Job applicants are most likely to lie about previous salaries in job interviews.

A report from HireScores of 1,218 people revealed the top 10 most common lies told in a job interview. Topping the poll is lying about the salary received in a previous job (67%), followed by exaggerated grades and qualifications (61%) and relevant experience (58%).

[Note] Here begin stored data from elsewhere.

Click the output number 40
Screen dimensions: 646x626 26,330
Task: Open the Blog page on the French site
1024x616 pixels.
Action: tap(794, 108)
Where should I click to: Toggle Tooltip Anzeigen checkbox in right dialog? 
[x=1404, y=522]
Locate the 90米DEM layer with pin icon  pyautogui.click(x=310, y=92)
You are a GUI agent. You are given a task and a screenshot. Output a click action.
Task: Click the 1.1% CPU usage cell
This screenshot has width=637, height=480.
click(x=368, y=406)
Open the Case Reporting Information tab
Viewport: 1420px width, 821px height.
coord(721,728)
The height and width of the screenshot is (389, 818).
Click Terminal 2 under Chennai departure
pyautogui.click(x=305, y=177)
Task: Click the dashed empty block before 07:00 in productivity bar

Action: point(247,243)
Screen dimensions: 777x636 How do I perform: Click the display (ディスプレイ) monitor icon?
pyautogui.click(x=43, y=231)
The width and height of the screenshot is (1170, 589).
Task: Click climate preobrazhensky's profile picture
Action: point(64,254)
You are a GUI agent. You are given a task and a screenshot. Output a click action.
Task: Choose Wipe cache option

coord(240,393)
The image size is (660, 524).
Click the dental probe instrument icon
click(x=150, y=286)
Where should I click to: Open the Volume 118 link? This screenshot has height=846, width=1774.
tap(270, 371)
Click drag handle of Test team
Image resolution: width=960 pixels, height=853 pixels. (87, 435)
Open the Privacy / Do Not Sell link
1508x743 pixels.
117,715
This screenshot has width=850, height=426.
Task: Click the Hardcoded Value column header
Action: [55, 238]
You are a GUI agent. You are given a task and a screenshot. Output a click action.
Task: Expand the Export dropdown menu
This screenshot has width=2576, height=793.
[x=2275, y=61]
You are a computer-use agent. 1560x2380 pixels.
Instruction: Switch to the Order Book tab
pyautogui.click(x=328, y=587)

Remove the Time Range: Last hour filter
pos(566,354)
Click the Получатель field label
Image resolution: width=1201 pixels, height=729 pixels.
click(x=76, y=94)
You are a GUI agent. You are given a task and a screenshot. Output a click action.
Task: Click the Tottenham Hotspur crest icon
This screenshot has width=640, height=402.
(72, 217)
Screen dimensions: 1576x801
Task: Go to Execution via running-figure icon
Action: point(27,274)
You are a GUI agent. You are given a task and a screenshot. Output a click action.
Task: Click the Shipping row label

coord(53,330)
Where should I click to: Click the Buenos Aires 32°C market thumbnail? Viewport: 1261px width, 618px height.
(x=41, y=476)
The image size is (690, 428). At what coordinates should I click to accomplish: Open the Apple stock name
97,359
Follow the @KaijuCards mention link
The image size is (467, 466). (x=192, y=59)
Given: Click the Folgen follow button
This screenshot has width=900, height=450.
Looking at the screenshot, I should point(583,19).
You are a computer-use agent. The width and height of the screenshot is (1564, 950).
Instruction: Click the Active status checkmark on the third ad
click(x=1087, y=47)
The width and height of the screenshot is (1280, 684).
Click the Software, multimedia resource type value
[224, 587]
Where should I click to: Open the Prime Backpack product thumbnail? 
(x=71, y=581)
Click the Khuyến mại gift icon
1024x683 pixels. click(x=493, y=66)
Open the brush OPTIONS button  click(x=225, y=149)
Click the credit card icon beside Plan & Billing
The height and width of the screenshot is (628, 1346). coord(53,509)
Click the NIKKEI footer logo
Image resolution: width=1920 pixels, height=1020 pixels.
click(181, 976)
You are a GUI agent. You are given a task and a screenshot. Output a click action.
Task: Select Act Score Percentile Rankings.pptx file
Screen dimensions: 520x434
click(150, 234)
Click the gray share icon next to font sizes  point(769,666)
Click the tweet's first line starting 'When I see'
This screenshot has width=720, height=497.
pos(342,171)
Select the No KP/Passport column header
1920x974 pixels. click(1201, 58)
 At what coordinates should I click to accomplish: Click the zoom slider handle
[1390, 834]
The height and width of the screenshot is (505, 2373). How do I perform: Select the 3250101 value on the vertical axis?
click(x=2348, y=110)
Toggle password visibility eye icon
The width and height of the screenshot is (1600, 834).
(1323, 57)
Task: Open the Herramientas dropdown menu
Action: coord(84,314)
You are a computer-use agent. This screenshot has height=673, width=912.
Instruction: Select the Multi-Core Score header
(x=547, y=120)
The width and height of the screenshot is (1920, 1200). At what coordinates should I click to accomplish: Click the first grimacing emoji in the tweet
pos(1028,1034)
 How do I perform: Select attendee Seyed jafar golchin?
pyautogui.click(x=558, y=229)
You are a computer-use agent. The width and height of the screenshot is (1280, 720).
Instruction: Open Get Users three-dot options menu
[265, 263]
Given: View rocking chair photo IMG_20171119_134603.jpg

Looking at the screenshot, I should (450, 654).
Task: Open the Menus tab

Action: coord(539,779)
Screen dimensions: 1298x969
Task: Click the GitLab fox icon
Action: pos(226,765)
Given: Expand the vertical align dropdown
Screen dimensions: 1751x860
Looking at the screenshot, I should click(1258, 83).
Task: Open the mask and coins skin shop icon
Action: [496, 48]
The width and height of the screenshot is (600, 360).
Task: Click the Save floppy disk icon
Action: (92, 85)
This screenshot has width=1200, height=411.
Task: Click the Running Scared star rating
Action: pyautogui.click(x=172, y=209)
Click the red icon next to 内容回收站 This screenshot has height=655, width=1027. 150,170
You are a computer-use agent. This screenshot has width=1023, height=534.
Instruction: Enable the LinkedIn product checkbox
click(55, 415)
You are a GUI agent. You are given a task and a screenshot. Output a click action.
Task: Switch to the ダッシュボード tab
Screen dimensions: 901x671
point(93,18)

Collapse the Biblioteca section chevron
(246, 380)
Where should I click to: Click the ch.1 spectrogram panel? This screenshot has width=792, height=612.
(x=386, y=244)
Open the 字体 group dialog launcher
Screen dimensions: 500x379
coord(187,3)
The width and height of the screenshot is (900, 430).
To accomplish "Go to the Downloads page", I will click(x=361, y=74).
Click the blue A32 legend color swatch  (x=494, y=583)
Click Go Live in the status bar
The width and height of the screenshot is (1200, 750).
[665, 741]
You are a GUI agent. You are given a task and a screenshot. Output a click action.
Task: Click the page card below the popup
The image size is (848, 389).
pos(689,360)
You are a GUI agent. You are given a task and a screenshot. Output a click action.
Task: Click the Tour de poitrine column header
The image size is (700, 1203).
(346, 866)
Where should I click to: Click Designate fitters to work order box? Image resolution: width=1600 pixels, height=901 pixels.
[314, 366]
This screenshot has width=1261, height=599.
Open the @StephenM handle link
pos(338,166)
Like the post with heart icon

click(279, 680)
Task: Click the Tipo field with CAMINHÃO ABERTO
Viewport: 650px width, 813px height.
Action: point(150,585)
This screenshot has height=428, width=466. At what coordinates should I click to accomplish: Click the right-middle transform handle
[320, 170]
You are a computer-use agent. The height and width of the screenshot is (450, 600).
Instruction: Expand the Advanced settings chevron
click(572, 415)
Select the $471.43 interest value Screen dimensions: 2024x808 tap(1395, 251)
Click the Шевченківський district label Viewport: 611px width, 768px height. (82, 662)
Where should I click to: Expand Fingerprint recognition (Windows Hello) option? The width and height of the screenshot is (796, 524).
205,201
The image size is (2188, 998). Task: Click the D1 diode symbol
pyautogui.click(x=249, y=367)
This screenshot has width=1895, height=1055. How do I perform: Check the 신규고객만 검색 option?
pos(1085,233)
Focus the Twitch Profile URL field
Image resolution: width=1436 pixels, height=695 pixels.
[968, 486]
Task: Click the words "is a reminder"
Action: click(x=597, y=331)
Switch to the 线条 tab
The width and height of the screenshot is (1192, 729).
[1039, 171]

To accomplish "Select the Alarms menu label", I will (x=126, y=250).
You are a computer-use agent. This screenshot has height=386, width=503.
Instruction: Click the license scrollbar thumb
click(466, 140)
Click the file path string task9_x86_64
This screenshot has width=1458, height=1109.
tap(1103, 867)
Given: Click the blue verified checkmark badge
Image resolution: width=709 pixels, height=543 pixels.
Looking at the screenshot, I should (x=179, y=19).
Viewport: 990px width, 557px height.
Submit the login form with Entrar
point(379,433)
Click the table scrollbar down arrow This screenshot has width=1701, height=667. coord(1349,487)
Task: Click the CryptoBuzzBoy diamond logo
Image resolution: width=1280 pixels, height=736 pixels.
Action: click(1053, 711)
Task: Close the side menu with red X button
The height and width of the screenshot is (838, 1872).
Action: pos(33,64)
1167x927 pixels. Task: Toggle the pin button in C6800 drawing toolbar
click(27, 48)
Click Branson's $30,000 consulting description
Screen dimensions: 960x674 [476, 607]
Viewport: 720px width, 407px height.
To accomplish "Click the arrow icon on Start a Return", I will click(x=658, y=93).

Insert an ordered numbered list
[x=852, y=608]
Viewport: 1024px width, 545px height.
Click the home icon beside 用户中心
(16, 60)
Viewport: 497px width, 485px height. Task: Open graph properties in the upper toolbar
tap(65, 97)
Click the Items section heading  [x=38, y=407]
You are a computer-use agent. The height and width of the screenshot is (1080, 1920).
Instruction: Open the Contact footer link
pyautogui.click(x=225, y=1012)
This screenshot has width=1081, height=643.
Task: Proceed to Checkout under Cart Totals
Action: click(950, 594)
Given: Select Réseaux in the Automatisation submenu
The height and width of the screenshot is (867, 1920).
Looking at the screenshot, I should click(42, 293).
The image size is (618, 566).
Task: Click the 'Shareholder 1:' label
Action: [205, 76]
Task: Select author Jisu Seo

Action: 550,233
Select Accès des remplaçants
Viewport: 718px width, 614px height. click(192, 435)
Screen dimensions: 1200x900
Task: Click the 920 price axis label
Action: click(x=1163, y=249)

When asked the multi-answer question, 'which of the below things have you
lied about in a job interview previously?' the top 10 most popular answers

1 Salary of previous job - 67%

2 Grades or qualifications - 61%

3 Years of relevant experience - 58%

4 Reason for leaving previous roles - 54%

5 Commitment to career - 52%

6 Hobbies and interests - 49%

7 General skills - 44%

8 Responsibilities in previous jobs - 38%

9 Job titles in previous roles - 36%

10 Marital status - 32%

Of those that were dishonest about the amount of money they earned in their previous role, 54% said it was because they wanted to receive a 'drastic salary increase' in a new role.

The most common reason for the respondents lying about their grades or qualifications was to 'impress' the potential employer, with almost two thirds, 64%, agreeing. Similarly, of the 36% that lied about their previous job title, 49% said it was intended to 'impress' the interviewer.  

The study found that fewer than one in 10 of the respondents, 8%, said they have 'never' lied in a job interview.

Lisette Howlett, managing director of HireScores, said: "I would strongly advise against being dishonest in an interview; if you are the right candidate for the role then the employer will probably see this just by meeting and talking with you. Lying in a job interview will only lead the employer to believe that you are capable for the job, when you may not be. Plus, if you get caught out, at best the company will lose confidence in you and at worst you will be dismissed (or not hired in the first place). In our experience most interviewers take even the smallest lie to mean that the candidate cannot be trusted and therefore not hired."